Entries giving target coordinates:
+===+

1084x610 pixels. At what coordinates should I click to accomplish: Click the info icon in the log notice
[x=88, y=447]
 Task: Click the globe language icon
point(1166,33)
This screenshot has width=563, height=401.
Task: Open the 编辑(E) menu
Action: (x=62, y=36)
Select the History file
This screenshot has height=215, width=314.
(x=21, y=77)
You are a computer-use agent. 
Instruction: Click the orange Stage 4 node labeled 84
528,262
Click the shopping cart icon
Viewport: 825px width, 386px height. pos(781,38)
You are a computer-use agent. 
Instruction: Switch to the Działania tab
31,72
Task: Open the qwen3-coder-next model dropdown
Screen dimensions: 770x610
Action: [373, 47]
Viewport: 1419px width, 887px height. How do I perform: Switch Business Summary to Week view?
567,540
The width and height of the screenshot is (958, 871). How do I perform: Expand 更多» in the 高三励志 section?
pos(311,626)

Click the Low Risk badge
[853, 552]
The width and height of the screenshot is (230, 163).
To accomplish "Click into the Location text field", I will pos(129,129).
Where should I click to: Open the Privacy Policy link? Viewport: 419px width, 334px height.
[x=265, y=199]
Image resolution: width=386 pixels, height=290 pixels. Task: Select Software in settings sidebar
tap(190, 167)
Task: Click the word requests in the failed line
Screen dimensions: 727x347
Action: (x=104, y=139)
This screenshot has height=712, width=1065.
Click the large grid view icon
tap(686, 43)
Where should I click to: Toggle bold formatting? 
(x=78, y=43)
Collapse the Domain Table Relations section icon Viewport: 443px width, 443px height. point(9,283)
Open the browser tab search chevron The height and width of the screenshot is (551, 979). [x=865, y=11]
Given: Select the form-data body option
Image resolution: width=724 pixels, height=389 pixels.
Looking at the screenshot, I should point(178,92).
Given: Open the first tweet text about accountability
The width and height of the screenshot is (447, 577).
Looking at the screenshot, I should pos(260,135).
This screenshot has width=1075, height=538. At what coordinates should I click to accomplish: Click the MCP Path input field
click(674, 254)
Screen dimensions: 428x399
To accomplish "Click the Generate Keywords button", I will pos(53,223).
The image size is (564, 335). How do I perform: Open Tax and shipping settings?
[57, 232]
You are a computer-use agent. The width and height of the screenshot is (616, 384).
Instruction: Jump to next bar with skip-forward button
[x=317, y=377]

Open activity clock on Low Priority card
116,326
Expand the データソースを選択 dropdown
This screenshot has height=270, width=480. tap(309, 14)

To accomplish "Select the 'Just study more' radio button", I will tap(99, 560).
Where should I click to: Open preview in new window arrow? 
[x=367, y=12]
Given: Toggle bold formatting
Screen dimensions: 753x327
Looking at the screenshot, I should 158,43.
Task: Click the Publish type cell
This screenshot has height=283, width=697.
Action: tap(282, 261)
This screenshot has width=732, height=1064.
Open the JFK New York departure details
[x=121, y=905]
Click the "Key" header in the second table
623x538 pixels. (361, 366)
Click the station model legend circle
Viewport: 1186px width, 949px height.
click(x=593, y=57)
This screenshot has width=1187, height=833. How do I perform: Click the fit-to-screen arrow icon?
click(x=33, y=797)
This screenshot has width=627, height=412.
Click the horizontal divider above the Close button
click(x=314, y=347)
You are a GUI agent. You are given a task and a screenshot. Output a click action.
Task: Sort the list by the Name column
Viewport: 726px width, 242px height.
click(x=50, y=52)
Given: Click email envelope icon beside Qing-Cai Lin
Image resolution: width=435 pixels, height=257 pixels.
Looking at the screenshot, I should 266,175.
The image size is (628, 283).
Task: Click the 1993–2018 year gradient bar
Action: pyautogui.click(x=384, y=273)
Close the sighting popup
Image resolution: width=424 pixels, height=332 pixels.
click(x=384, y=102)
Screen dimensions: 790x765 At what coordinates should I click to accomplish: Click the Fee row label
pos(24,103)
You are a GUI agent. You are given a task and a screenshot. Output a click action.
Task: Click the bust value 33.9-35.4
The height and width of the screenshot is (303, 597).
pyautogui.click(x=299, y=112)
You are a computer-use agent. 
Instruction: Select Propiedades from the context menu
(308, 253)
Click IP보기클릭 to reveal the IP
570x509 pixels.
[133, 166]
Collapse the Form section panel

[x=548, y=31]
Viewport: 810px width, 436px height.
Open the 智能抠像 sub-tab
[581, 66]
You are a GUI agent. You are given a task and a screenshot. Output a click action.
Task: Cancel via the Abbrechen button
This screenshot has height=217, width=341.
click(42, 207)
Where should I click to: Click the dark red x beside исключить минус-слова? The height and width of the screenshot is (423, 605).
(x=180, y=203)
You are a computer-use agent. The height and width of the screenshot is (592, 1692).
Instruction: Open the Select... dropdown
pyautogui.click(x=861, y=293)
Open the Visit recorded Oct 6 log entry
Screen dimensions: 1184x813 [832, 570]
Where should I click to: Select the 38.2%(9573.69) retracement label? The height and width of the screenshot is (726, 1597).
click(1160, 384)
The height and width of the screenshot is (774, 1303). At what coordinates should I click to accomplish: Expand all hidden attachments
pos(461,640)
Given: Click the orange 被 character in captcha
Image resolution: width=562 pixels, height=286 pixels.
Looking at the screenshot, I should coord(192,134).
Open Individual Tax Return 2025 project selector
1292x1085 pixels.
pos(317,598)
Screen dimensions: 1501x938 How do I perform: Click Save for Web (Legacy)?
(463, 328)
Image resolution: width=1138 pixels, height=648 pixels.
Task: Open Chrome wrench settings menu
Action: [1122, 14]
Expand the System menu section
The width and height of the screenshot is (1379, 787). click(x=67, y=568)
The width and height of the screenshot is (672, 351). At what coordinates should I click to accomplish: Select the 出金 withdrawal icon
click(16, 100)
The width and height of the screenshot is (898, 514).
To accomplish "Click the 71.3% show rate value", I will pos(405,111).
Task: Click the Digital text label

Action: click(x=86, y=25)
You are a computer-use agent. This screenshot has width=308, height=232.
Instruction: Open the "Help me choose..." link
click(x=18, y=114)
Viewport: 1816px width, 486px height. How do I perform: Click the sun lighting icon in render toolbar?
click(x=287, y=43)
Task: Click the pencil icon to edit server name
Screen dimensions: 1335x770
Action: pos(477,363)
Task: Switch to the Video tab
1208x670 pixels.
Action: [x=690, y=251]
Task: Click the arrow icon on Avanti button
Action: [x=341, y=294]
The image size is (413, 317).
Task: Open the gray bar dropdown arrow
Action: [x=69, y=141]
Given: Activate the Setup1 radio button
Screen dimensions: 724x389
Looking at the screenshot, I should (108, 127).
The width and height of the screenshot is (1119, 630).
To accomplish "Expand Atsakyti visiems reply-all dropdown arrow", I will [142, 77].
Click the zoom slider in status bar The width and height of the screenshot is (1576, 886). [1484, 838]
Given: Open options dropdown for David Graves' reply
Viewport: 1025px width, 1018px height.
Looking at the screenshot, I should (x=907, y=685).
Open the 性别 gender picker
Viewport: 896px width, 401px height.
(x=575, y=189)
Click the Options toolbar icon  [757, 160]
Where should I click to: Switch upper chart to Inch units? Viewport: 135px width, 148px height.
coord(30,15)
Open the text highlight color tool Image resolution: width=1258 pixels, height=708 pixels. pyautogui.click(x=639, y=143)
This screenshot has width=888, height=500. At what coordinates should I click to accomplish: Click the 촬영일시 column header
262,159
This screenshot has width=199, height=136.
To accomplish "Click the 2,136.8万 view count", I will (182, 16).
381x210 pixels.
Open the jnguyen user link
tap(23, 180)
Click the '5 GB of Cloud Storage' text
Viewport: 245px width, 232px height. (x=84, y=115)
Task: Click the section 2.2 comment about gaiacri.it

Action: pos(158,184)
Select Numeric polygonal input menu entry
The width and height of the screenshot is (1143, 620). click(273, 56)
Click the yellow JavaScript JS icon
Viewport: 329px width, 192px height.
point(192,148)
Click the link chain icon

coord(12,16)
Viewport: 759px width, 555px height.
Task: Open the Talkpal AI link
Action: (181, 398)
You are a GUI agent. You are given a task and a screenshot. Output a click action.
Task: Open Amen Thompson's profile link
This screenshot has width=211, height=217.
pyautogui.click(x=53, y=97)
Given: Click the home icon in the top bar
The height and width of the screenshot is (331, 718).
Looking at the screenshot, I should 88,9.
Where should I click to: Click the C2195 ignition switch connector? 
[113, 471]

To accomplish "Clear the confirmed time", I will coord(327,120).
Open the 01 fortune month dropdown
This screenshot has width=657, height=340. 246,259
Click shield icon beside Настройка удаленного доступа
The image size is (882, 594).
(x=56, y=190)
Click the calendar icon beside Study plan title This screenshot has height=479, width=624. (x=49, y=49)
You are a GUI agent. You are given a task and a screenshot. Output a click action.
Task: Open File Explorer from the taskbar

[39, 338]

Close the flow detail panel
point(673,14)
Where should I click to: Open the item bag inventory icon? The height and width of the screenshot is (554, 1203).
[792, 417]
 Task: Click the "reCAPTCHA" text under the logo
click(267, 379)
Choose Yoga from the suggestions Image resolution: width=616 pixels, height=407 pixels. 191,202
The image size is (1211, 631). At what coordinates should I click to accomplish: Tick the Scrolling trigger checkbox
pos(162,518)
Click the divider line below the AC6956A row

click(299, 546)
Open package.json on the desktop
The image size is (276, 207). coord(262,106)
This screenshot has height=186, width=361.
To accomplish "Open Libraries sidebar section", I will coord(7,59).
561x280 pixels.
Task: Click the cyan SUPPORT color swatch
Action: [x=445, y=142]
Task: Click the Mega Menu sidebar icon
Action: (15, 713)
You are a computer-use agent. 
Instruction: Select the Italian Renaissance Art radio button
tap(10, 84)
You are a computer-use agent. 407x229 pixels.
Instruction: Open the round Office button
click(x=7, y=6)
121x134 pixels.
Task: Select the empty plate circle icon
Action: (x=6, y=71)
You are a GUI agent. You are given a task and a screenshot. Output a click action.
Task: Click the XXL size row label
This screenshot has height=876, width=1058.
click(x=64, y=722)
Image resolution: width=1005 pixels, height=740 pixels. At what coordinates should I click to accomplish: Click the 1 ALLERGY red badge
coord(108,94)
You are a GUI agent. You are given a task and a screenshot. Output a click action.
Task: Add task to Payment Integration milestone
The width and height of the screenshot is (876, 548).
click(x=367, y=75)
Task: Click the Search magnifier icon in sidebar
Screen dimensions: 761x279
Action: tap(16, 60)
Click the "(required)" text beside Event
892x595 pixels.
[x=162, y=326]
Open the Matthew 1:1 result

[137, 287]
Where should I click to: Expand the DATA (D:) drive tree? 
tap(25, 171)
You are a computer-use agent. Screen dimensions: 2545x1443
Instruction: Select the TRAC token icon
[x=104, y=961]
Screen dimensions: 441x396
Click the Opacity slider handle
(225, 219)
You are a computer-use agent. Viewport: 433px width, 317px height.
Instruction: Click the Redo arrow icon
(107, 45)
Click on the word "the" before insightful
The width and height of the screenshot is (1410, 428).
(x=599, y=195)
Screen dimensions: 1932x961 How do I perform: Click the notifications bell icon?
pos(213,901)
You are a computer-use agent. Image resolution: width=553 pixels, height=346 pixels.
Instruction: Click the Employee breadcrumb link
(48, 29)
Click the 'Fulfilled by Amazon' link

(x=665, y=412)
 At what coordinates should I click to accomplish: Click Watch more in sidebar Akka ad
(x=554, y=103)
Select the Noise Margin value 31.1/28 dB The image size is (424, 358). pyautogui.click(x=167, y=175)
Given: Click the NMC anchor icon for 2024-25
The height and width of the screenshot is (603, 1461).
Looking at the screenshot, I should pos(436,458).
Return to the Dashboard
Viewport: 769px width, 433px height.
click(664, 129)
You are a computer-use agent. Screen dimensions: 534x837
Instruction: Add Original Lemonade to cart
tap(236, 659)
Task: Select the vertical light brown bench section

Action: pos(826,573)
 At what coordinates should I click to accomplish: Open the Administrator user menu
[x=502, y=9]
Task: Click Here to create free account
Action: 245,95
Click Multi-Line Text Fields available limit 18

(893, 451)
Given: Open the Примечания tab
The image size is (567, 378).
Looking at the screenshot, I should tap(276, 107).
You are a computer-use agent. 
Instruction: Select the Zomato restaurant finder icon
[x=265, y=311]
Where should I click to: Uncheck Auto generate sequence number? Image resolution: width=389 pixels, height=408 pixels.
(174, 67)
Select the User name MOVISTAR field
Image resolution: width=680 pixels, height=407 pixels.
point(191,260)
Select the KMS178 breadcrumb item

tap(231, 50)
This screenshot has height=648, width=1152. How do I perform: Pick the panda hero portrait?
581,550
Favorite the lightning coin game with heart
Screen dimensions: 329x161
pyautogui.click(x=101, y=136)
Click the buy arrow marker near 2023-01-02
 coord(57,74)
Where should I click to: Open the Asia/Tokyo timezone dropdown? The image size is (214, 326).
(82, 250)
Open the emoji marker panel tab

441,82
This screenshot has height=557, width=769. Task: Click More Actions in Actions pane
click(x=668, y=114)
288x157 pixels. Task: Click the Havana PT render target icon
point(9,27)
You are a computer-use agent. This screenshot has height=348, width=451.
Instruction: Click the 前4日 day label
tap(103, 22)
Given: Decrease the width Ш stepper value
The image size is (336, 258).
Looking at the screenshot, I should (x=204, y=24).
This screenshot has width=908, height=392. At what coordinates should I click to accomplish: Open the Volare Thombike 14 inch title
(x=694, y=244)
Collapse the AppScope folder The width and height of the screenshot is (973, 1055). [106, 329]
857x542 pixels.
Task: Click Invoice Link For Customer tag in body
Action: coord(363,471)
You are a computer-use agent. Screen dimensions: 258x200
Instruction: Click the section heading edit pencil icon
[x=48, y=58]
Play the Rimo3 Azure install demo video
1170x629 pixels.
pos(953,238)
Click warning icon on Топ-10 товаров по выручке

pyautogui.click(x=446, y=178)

+===+

_TASK TO COMPLETE_:
Output the lines of the records as a Markdown table with the columns Row and Line, starting with the line containing "has height=348, width=451." and going on through the final line of the records. Leave out blank lines.

_RESPONSE_:
| Row | Line |
|---|---|
| 1 | You are a computer-use agent. This screenshot has height=348, width=451. |
| 2 | Instruction: Click the 前4日 day label |
| 3 | tap(103, 22) |
| 4 | Given: Decrease the width Ш stepper value |
| 5 | The image size is (336, 258). |
| 6 | Looking at the screenshot, I should (x=204, y=24). |
| 7 | This screenshot has width=908, height=392. At what coordinates should I click to accomplish: Open the Volare Thombike 14 inch title |
| 8 | (x=694, y=244) |
| 9 | Collapse the AppScope folder The width and height of the screenshot is (973, 1055). [106, 329] |
| 10 | 857x542 pixels. |
| 11 | Task: Click Invoice Link For Customer tag in body |
| 12 | Action: coord(363,471) |
| 13 | You are a computer-use agent. Screen dimensions: 258x200 |
| 14 | Instruction: Click the section heading edit pencil icon |
| 15 | [x=48, y=58] |
| 16 | Play the Rimo3 Azure install demo video |
| 17 | 1170x629 pixels. |
| 18 | pos(953,238) |
| 19 | Click warning icon on Топ-10 товаров по выручке |
| 20 | pyautogui.click(x=446, y=178) |